# Tall boots or waders for hog hunting



## Nomadic Itch (Jan 30, 2007)

Does anyone have any recommendations on a good pair of of tall (more than 17") boots or hip waders for walking around in the swamp?  I need something than the Alpha Burly boots yet still comfortable.  Muck boots makes a pair of hip waders that supposedly fold down into a 17" boot or can be unrolled and used as hip waders (that's how it was explained to me).  Does anyone know if these work/are comfortable?  Thanks for the help.


----------



## Nicodemus (Jan 30, 2007)

I use a pair of Wick Iron Legs. Barb wire is about the only thing that`ll tear em. I use em for all my swamp huntin`.


----------



## capt stan (Jan 30, 2007)

I have a pair of canvas hip waders. I really like them alot. I normally need a pair every two years or so, But I wear mine much more then most folks do. They work real well for me.


----------



## Nomadic Itch (Jan 30, 2007)

Nicodemus

Do the iron legs simply fit snuggly over your existing rubber boots?  The website recommends that you not stand in the water for more than 15 minutes.  Is that accurate or do they continue to keep you dry after prolonged periods in the water?  Thanks again


----------



## Nicodemus (Jan 30, 2007)

The boot is a permanent part of the wader. This type of wader is more for crossin` water more so than just stayin` in there for prolonged periods of time. I have stood in water with mine for up to 30 minutes and didn`t have wet feet. I`m not sure I would want to test them much longer than that though. For their purpose and durability though, they can`t be beat.


----------



## Blue Iron (Jan 30, 2007)

The Muck boots with the chaps are EXTREMELY Comfortable.....I have a pair, can't seem to find them after my last move though .  They are good boots and will keep you dry.


----------



## Nomadic Itch (Jan 30, 2007)

Thanks for all the help.  I would like to purchase the Iron Legs but they only go up to a size 13 and unfortunately I wear a 14.  I guess sizing will make my decision for me...the mucks come in size 14.

PROBLEMS AND TASKS:
1/ In the boots-and-waders thread, turn the paragraph starting "The boot is a permanent part of the wader" into a short bulleted list that keeps its main facts.
2/ Answer these questions from the boots-and-waders thread:
(a) According to Nicodemus, what is about the only thing that will tear Wick Iron Legs?
(b) How often does capt stan normally need a new pair of canvas hip waders?
(c) What is the largest size the Iron Legs come in?

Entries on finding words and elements

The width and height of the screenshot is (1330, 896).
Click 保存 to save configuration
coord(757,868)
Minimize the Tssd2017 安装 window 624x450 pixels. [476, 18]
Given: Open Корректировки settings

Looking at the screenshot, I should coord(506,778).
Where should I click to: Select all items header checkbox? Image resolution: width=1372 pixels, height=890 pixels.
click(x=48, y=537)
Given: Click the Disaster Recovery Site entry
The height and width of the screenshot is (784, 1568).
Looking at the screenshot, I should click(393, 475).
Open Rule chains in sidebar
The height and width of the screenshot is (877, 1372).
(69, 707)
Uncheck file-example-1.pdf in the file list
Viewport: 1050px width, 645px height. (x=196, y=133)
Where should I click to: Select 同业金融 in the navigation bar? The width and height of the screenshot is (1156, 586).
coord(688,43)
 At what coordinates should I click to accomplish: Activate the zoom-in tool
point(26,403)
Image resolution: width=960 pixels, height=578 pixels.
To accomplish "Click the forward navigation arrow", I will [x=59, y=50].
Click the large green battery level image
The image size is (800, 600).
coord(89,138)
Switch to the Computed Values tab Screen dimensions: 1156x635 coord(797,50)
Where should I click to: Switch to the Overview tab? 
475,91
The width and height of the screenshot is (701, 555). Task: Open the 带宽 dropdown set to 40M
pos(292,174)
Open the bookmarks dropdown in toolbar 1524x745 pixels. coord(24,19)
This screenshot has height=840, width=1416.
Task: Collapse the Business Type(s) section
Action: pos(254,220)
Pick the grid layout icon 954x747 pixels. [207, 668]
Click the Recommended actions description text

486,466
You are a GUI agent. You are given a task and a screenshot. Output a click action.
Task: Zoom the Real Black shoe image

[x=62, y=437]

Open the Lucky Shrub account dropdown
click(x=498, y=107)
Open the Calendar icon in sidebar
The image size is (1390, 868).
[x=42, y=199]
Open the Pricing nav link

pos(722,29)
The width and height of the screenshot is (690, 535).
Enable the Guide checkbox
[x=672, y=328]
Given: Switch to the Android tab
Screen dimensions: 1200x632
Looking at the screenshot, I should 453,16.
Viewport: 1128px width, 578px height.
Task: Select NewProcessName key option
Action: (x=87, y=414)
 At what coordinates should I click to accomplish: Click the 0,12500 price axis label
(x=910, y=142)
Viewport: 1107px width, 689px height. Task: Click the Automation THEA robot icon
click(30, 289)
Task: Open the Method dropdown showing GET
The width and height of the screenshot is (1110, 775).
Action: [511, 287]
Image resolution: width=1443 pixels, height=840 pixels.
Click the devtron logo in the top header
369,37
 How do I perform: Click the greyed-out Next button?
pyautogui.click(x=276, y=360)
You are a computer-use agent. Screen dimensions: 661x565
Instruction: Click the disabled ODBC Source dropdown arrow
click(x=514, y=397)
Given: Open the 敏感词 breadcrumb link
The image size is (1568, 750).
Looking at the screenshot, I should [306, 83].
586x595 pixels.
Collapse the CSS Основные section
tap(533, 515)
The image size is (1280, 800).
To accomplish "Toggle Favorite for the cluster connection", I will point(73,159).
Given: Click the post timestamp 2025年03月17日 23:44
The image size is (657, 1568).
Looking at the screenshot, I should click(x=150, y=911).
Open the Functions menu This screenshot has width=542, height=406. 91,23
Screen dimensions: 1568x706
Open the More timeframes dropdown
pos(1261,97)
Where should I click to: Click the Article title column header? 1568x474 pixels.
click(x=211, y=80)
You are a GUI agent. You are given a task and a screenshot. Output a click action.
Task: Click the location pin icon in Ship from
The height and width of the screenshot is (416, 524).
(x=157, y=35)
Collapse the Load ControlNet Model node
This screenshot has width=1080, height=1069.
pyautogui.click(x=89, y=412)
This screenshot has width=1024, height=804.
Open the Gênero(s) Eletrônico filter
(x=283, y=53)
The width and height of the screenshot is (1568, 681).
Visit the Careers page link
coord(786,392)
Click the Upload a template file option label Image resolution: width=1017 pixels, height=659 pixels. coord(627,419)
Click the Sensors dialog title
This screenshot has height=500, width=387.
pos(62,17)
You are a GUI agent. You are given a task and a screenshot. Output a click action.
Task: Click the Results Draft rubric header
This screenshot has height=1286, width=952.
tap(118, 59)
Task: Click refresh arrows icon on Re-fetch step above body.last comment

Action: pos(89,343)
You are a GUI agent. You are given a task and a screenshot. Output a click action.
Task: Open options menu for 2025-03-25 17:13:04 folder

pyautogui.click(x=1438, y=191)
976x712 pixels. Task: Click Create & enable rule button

ANSWER LIST:
1/
- The boot is permanently attached to the wader.
- This type of wader is meant more for crossing water than for standing in it for long periods.
- The writer has stood in water in them for up to 30 minutes without getting wet feet, but is unsure about testing them much longer.
- For their purpose and durability, they can't be beat.

2/
(a) Barb wire.
(b) Every two years or so.
(c) Size 13.